What we have done is taking all of our training materials and posted them publicly online: videos, example notebooks. We have this kind of notebook type of abstraction, it is a great way to teach people about data science. The way we get there is, according to me, by having widely available public training datasets and that is what we are working on at Databricks. It is a very key part of our mission, coming out of the academic context."

There is a lot of development happening with open source database solutions. It seems likes the OS platform is leading?
"I think there's a few things going on now. One is that the quality of open source software is increasing a lot. In some cases the open source is moving faster technologically than proprietary. It is almost the inverse of the normal case.

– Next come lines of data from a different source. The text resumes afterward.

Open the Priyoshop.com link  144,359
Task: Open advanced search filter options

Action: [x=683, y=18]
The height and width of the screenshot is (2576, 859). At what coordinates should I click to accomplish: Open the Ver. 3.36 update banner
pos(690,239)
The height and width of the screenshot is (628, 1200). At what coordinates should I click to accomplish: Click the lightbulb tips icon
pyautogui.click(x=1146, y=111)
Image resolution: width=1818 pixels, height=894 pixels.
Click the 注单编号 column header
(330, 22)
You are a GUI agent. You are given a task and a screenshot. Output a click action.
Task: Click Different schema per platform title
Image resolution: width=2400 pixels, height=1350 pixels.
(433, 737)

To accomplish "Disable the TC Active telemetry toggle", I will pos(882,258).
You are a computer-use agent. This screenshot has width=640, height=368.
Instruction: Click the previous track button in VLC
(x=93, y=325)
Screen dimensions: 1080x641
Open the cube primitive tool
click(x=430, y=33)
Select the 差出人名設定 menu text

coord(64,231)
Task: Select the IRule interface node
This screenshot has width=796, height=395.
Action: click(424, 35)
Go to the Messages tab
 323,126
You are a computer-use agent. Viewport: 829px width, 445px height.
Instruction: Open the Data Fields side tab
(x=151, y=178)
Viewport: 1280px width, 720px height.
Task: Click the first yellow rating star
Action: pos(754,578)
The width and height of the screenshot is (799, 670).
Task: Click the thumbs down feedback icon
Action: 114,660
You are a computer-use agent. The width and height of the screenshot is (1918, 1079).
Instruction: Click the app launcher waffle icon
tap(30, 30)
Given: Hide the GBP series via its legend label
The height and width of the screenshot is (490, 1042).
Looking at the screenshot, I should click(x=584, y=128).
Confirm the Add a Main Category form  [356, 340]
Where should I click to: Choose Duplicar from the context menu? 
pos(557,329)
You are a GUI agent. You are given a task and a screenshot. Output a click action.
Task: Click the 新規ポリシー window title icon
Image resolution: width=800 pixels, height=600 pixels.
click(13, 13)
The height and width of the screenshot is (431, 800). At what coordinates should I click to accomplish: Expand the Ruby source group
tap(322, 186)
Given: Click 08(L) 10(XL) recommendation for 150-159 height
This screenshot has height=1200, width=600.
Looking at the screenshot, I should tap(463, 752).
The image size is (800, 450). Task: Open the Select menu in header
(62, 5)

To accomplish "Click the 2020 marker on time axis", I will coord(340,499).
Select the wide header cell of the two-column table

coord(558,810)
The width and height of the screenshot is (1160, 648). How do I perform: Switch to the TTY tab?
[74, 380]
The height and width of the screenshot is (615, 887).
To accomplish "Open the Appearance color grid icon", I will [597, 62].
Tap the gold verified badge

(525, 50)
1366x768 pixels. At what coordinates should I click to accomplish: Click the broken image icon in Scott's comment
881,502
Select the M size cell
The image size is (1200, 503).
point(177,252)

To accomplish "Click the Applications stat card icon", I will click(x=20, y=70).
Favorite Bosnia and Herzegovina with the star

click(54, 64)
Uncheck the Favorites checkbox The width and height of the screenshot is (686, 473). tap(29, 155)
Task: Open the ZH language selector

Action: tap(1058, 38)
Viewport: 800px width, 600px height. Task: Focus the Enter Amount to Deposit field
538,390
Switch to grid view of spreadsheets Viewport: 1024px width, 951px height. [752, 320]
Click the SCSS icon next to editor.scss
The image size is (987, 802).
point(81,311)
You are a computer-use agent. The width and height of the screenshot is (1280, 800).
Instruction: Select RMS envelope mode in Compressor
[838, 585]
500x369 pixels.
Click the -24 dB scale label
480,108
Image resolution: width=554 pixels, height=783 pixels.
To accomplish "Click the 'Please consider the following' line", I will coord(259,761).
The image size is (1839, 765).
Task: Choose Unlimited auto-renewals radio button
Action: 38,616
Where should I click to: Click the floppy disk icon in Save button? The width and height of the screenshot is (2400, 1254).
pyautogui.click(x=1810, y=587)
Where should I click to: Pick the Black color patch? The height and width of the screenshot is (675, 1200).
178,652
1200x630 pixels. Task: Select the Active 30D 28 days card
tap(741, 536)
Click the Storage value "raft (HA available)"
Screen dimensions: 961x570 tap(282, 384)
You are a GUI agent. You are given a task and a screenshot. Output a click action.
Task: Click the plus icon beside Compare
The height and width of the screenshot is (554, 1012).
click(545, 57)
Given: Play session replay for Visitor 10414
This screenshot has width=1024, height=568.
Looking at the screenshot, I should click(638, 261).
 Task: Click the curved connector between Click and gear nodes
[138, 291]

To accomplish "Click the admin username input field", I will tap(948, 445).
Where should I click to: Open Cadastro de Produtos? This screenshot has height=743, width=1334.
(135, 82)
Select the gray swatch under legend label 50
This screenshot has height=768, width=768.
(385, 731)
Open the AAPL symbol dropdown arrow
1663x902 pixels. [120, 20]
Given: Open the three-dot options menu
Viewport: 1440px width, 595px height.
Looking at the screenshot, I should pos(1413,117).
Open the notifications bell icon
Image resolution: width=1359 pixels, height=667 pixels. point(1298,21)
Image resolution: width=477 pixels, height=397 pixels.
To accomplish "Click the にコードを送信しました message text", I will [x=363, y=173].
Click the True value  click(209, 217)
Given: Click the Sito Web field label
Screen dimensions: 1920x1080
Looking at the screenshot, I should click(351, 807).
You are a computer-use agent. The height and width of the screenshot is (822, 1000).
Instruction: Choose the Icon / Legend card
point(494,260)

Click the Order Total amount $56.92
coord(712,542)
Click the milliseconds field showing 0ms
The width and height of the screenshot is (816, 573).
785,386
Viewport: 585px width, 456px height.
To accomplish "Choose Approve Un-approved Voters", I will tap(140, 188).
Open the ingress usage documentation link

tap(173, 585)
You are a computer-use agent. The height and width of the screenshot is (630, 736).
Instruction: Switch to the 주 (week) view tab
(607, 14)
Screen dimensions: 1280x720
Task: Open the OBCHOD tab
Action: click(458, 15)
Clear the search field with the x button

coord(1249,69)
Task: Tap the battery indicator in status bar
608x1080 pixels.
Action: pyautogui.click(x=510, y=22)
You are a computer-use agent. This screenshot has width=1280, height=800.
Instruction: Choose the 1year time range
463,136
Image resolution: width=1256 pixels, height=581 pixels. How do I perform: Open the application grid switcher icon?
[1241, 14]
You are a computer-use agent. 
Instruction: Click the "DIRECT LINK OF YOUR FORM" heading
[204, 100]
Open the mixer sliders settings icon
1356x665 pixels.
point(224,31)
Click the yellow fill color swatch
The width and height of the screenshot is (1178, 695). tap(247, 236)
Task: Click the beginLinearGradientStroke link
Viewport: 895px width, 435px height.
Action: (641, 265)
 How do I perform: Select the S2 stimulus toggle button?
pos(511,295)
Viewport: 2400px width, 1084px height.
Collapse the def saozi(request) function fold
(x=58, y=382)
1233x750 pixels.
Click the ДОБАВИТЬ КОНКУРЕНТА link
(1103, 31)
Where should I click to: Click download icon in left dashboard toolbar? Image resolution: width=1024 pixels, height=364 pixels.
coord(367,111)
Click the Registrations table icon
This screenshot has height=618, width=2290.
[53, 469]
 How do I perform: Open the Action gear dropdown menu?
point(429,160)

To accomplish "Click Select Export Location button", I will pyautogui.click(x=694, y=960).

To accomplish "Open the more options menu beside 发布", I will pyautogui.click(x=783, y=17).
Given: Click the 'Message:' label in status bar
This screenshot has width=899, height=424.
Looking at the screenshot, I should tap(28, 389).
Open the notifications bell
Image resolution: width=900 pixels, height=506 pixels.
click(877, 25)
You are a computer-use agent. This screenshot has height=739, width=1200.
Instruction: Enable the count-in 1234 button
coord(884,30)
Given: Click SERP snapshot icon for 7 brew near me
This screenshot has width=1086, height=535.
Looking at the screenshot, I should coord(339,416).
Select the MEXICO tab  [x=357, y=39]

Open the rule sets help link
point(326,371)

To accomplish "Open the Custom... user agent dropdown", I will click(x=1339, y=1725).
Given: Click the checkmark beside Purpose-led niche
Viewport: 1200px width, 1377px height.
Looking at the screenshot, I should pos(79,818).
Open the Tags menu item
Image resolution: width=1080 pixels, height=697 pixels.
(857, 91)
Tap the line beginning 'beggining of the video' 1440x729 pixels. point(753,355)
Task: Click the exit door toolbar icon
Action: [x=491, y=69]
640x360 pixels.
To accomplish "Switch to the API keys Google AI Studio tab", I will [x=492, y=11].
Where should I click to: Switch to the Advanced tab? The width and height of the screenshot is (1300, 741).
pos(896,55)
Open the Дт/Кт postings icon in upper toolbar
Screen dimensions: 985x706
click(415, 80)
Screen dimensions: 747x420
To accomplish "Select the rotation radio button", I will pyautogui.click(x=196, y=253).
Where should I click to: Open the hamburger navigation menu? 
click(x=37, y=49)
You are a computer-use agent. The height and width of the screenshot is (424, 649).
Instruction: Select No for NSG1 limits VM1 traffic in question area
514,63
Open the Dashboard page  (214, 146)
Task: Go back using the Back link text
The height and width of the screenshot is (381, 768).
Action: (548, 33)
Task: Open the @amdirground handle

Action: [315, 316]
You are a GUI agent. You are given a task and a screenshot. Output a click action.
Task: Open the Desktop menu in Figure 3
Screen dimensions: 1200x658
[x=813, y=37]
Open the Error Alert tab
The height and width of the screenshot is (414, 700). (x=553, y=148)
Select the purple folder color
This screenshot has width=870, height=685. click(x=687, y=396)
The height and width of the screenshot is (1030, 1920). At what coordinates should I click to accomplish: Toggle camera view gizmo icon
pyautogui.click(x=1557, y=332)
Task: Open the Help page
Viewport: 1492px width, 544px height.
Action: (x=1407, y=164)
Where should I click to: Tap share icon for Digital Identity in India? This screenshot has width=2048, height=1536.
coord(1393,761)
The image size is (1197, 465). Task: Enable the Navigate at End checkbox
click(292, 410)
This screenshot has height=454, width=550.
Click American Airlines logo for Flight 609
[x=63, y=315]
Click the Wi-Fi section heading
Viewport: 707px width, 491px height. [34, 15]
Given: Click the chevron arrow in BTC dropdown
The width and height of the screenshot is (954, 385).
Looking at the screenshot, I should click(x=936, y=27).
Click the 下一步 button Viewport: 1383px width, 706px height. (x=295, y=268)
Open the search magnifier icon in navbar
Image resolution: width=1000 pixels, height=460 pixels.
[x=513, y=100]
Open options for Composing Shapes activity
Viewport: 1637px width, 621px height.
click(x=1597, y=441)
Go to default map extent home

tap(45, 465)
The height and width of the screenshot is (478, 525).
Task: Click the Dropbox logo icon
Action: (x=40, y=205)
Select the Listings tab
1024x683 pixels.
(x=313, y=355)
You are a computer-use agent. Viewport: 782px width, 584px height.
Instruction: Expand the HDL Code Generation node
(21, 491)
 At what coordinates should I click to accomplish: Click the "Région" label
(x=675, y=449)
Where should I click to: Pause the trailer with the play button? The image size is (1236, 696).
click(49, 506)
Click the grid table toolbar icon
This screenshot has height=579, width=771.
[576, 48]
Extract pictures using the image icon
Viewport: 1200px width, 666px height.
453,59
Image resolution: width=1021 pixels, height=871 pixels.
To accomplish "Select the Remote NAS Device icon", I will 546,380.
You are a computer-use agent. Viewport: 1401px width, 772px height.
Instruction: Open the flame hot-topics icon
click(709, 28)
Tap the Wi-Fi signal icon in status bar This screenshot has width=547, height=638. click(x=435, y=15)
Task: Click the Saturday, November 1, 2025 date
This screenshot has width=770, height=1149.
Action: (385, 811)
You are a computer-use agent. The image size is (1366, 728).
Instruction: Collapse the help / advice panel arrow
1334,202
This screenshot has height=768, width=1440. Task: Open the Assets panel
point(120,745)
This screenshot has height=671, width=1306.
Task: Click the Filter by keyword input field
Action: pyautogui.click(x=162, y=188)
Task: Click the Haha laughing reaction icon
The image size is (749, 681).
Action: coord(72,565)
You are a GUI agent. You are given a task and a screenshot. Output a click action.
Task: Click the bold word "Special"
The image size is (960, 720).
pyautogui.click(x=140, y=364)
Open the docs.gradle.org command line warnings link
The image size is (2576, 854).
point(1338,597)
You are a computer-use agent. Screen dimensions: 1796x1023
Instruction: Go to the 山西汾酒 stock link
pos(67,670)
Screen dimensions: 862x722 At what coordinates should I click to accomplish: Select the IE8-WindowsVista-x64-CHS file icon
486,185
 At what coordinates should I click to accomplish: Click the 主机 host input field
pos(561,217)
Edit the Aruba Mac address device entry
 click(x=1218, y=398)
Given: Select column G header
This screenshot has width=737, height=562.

The second thing is that more and more companies which are making platform infrastructure investments really want that platform level at last to be open source. Because they are making a long term commitment, they don't want to be a slave to a particular vendor in the long term. It is almost the case now that someone purchasing software has to defend the decision of why not to do open source, if they chose that. The default question, the assumption is they would do something with open source software.
There have been some big changes in the last few years, and we feel that at Databricks we are right in the middle of this!"